Senescence-associated (SA) β-galactosidase 老化細胞において、pH 6.0で活性が上昇する
p53 活性化することで細胞周期の停止が誘導される
Rb (Retinoblastomaがん抑制遺伝子産物) リン酸化を阻害することで細胞周期の停止が誘導される
p21CIP1 p53の下流でサイクリン依存性キナーゼを阻害する
p16INK4A pRbのリン酸化と不活性化を阻害する
Bcl-2 老化細胞で発現が増加し、アポトーシスを阻害する
macroH2A1.1 macroH2A1アイソフォーム、SAHFのマーカー
macroH2A1.2 macroH2A1アイソフォーム、SAHFのマーカー
H3K9Me2/3 (Lysine9がジメチル化またはトリメチル化されたヒストンH3) SAHFのマーカー
HP1 (heterochromatin protein 1) SAHFのマーカー
リン酸化ヒストンH2A.X (Ser139) DNA損傷のマーカー
Lamin B1 老化細胞における発現の低下し、核膜崩壊の原因となる
HMGB1 (High mobility group protein B1) SASP構成因子
IL-6 (Interleukin 6) SASP構成因子
TNF-α (Tumor necrosis factor α) SASP構成因子
MMP3 (Matrix metalloproteinase-3) SASP構成因子

▲CellSignalingより引用

細胞老化について大まかに理解するためには上記のものを全て覚える必要はありませんが、必要になった場合や気になったものを調べると良いでしょう。

細胞老化の原因


テロメアの構造と仕組み
「健康長寿」より引用

細胞老化の原因は、酸化ストレス、放射線、がん遺伝子の活性化によってテロメアが短くなることです。

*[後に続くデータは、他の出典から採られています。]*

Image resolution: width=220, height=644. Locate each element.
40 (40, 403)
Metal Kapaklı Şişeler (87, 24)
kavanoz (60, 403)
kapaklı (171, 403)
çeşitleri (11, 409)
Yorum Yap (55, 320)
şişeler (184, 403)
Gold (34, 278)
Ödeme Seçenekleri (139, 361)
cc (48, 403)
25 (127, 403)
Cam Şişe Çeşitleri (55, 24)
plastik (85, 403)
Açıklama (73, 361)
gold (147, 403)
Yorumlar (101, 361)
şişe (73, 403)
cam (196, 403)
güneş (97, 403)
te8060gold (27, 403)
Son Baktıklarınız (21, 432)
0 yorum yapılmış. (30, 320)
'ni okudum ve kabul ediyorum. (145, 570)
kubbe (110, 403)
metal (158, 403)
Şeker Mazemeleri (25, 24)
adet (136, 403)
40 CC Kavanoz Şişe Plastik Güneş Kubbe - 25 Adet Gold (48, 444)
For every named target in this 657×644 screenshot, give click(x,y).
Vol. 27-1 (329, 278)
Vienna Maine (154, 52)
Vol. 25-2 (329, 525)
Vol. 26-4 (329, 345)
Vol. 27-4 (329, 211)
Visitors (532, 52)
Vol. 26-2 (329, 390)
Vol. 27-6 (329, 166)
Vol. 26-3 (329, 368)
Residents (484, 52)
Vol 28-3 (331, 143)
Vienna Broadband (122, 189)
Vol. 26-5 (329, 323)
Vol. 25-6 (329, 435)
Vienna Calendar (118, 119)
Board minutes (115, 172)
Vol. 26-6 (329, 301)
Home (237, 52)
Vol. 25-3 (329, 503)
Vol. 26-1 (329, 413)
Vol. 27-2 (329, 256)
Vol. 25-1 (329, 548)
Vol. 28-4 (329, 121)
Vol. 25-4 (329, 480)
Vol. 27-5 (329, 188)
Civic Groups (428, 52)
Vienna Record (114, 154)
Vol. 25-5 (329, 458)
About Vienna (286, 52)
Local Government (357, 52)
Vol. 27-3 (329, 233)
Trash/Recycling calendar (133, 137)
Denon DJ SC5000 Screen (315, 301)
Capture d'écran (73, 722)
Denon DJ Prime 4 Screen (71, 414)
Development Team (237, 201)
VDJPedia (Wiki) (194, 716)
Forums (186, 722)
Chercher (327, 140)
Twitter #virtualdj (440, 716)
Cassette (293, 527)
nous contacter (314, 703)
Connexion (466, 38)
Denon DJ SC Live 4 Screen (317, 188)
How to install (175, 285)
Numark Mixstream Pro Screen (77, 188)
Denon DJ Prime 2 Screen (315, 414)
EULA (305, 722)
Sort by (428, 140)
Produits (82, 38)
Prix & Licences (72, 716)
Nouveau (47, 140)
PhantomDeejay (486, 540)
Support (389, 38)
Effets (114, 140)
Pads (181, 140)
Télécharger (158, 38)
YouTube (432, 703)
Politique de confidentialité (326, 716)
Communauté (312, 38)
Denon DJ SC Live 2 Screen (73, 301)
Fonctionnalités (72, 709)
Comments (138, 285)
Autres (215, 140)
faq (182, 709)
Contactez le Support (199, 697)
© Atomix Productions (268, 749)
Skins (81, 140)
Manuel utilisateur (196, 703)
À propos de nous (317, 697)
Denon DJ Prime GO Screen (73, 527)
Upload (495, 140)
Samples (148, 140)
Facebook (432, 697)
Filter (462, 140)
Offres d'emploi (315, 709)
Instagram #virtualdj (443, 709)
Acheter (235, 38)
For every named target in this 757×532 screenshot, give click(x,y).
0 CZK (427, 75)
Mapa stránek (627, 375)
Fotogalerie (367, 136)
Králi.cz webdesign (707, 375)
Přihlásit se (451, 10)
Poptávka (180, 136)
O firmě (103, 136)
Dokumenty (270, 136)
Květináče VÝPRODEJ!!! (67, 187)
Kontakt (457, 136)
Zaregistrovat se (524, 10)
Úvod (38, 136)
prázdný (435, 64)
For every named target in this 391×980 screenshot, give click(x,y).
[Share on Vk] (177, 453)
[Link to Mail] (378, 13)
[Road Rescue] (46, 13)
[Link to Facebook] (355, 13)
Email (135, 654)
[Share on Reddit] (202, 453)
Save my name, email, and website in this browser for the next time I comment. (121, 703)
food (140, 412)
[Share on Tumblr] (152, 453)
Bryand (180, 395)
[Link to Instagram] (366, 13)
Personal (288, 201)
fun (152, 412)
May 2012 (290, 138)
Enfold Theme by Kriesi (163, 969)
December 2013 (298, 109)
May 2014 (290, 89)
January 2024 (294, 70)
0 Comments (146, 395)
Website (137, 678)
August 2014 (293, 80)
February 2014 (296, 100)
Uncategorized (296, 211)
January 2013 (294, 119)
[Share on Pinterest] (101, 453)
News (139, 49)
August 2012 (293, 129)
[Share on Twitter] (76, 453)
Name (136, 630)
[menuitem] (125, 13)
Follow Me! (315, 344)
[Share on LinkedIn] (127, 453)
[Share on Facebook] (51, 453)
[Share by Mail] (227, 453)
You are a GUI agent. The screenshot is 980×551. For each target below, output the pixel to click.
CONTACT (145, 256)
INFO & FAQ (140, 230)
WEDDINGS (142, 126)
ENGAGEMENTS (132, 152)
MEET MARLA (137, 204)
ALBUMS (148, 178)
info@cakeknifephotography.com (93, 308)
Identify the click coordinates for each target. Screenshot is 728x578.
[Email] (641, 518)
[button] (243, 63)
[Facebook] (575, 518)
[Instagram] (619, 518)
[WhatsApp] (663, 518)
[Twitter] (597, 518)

テロメアは染色体の末端を保護する役割と持っており、細胞分裂のたびに短くなっていき、テロメアの長さが一定以上短くなると細胞周期の停止、つまりは細胞の老化が起こります。

細胞周期が停止するメカニズム

通常の細胞は下図ような、G2期の後に細胞分裂をして再びG1期を迎えるという周期で分裂増殖を繰り返しています。

細胞が老化する場合、分裂を回避する必要があり、その鍵となる物質が2つあります。

1つは分裂制御タンパク質です。これは細胞分裂を引き起こす物質であり、細胞を回避する際には分裂制御タンパク質が著しく低下している必要があります。

2つ目はがん抑制遺伝子の産物であるタンパク質p53です。これは分裂期の回避及び細胞老化に必須で、p53をG1期やS期に発現させても細胞老化の誘導が起こらなかったことから、G2期で必須な事が分かっています。

分裂期を回避した細胞は4倍体のG1細胞となり、細胞周期を不可逆的に停止することで老化細胞となる仕組みです。

また、ほくろの遺伝子を採取して実験した結果、生体に存在する老化細胞もG1細胞であることが示唆されました。

細胞老化 まとめ

今回は細胞老化の定義、特徴とバイオマーカー、原因、メカニズムについて解説しました。
今回学んだ基礎的なことを全て理解して、興味を持って頂ければ幸いです。